INSTRUCTION 1 – The MLton liveness message quotes passages from an earlier message, each set off with ">" marks. List every quoted passage.
INSTRUCTION 2 –
Answer these questions from the MLton liveness message:
(a) Who sent it, and on what date?
(b) How does pseudo-register allocation do its work?
(c) In SSA, what does every select induce?
INSTRUCTION 3 – Go on with the MLton liveness message, starting after its last sentence.

DOCUMENT SECTION –
━━━━━━━━━━━━━━━━━━━━

[MLton] liveness space problem

Stephen Weeks MLton@mlton.org
Mon, 7 Jun 2004 15:49:25 -0700


> That is, why should I believe that any "solution" to the problem that asks
> for the set of live variables at a program point doesn't exhibit the same
> space blowup?

Because the problem is not computing the set of live variables at a
particular program point, the problem is computing (and representing)
the set of live variables at *every* program point.  The solution I
proposed only has to compute the set of live variables at the cut
nodes, and there are only a few of those.  Computing the set of live
variables at a set of nodes takes time proportional to the size of the
program plus the size of the output.  Since the output will only be
the lives at the cut nodes, this should be fine.

> From where the problem arises, my guess is that the real problem is in the
> interference graph used for pseudo-register allocation and computing frame
> sizes.

I don't see this.  Pseudo-register allocation does its work one basic
block at a time.  There is no whole-procedure interference graph.

> Again, it depends upon what the actual problem is.  Note that if you do
> this transformation in SSA, you actually have _more_ variables than you
> started with, because every select induces a variable.

━━━━━━━━━━━━━━━━━━━━

DATA ENTRIES –
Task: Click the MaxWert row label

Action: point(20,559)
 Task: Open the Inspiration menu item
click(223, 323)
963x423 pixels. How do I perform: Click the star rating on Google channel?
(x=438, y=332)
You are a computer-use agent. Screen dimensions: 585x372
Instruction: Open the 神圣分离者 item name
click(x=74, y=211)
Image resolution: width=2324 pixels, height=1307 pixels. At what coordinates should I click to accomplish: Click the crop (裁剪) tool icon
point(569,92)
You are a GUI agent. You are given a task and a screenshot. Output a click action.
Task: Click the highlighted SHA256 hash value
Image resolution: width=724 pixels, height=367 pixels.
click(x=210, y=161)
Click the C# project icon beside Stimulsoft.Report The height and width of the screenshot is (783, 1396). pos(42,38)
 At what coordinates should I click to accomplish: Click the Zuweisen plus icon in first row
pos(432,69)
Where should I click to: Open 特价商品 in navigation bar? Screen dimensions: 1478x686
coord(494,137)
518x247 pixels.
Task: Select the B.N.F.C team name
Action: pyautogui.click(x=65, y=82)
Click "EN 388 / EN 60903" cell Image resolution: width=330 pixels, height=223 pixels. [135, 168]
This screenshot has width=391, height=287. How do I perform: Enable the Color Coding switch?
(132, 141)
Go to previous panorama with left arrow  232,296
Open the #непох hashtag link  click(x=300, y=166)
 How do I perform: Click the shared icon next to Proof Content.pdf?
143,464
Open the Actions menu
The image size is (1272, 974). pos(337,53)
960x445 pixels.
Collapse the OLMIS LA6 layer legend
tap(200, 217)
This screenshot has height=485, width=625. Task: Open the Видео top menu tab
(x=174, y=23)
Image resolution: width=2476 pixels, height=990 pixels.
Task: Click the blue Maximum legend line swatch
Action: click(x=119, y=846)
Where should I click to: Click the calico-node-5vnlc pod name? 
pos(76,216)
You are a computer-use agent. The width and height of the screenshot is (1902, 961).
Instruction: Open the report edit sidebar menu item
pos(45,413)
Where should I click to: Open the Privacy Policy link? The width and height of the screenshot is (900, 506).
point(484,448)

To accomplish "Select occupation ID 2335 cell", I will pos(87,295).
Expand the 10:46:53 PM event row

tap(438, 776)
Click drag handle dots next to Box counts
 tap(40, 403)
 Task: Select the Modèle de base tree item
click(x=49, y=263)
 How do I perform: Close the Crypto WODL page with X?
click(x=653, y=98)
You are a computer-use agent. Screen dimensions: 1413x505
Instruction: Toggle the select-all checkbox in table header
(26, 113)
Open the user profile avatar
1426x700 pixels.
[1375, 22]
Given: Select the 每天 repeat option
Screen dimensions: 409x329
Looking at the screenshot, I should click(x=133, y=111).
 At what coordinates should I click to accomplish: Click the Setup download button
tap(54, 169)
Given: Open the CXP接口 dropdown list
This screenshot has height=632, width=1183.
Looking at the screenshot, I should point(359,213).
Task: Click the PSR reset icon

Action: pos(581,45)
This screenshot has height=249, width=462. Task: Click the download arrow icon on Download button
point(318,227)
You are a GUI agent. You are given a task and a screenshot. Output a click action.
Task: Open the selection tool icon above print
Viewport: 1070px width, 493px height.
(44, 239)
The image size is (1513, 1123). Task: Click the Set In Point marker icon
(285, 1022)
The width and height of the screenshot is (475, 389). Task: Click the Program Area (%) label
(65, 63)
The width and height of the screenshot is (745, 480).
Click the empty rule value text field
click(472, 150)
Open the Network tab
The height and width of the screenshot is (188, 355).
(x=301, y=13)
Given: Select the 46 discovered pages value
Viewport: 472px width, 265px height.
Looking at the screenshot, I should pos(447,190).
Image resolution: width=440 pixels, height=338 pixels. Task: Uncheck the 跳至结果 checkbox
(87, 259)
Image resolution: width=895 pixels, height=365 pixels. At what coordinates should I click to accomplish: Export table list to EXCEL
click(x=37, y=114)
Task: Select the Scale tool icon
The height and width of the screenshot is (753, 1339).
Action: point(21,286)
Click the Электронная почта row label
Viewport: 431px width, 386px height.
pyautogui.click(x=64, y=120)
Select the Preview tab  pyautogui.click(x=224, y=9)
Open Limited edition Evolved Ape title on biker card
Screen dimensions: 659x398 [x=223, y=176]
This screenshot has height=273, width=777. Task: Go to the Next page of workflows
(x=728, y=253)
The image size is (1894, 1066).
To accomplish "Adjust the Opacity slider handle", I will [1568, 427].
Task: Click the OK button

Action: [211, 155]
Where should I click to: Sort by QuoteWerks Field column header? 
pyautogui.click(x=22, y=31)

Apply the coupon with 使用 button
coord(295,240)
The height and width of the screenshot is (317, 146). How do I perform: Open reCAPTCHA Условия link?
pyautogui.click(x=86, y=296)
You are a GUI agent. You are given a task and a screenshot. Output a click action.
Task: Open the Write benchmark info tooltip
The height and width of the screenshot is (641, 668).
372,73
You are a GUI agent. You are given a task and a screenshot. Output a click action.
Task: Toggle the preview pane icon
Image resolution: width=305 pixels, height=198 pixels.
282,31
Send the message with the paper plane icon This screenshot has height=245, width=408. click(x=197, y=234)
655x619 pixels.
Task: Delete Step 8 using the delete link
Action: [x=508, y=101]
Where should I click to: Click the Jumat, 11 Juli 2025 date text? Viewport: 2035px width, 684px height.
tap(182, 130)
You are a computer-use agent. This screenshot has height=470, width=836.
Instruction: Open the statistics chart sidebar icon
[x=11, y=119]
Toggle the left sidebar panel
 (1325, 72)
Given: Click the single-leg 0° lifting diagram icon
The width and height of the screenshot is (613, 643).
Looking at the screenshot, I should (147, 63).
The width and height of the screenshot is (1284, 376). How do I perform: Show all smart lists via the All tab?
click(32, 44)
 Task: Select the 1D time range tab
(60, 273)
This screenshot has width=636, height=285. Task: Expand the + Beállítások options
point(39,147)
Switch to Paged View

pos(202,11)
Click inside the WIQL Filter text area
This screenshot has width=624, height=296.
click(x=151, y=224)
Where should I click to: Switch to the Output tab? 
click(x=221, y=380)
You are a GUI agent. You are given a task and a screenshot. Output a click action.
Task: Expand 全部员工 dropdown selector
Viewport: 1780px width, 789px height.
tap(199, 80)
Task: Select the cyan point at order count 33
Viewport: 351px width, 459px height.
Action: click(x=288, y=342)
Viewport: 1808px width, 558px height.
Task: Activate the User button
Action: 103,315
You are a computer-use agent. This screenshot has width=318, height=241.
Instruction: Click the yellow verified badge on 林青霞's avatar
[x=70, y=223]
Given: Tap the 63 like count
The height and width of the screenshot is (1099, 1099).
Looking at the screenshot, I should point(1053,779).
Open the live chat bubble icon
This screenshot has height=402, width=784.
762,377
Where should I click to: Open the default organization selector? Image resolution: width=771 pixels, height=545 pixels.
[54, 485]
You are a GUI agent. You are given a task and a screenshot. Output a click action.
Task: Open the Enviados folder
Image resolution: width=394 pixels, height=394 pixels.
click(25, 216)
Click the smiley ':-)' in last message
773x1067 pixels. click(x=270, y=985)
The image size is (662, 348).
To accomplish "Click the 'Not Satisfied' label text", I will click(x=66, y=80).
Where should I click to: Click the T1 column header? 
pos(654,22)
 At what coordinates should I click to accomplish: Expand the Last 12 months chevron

━━━━━━━━━━━━━━━━━━━━

WRITTEN ANSWER 1 –
1. "That is, why should I believe that any 'solution' to the problem that asks for the set of live variables at a program point doesn't exhibit the same space blowup?"
2. "From where the problem arises, my guess is that the real problem is in the interference graph used for pseudo-register allocation and computing frame sizes."
3. "Again, it depends upon what the actual problem is. Note that if you do this transformation in SSA, you actually have _more_ variables than you started with, because every select induces a variable."

WRITTEN ANSWER 2 –
(a) Stephen Weeks, on Mon, 7 Jun 2004.
(b) One basic block at a time.
(c) A variable.

WRITTEN ANSWER 3 –
True, but those select variables are never live across a basic block,
so they don't cost any extra space during the liveness pass.

> > So, we need an algorithm to take the dominator tree and choose roughly
> > equally-sized partitions, keeping them below some threshold (roughly,
> > say, 5000 nodes).
> 
> We'd also like some additional heuristics, I would think.  For example, we
> probably don't want to choose a cut node in a "small" loop.  No sense in
> allocating a 100 tuple each time around a List.tabulate.

Yeah.  We could use loop forests to address this.  We do use them
elsewhere, but I'm still a little nervous about their (potentially)
quadratic time.

Also, if we don't contify into main, which is now the default, then
maybe this isn't a problem.  It seems like loops can only come from
threads (?).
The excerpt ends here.